The scientist became the first person to receive the Nobel Prize twice.

Depression

Although she became a female symbol of science and devoted herself to research and social commitment, her biographers say that Marie Curie struggled to fight the depression that began after her mother's death.

However, the disease did not prevent her from working intensively as a radiologist during the First World War, moving around the fronts with a mobile X-ray device that she herself helped to manufacture.

Radium Institute

From 1918, her eldest daughter, Irène, who would later marry the physicist Frédéric Joliot, began to collaborate in her mother's chair and, later together with her husband, discovered artificial radioactivity. This earned the Joliot-Curie couple the Nobel Prize in Chemistry in 1935.

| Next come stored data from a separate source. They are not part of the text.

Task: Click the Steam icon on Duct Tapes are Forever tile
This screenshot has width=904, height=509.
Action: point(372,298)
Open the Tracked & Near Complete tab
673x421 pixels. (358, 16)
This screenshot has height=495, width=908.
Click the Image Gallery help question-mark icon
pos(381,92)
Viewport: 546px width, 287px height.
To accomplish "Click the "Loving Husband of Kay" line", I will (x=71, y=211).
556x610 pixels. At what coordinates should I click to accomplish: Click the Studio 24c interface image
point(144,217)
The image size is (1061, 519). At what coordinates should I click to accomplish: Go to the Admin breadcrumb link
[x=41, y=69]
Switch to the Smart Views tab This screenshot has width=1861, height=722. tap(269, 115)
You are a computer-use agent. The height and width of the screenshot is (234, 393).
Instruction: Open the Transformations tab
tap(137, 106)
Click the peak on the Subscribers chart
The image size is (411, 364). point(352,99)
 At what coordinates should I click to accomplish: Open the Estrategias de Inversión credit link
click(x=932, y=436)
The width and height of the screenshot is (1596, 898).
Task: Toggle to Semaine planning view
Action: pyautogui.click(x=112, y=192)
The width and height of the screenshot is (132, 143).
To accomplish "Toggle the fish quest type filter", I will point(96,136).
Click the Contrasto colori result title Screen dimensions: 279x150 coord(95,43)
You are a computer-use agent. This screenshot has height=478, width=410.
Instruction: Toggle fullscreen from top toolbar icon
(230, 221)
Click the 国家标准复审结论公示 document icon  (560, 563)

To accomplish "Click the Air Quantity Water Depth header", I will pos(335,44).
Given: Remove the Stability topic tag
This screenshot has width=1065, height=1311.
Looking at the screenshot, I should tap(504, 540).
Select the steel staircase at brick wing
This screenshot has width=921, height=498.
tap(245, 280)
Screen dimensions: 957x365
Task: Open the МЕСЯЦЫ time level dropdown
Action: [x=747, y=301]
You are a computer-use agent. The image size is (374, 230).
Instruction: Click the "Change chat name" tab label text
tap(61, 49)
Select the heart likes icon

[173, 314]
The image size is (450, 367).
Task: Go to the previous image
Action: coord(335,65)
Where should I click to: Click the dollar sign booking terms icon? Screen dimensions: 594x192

Marie Curie organized the Institut du Radium, which became a major center for the study of nuclear physics and chemistry. At the new Marie Curie Institute, she was at the forefront of important research on the application of X-rays in medicine.

Disease and Death

All Marie Curie's dedication to science came at a price: after years working with radioactive materials, without any protection, she was affected by a serious and rare hematological disease, known today as leukemia.

Marie Curie died near Sallanches, France, on July 4, 1934.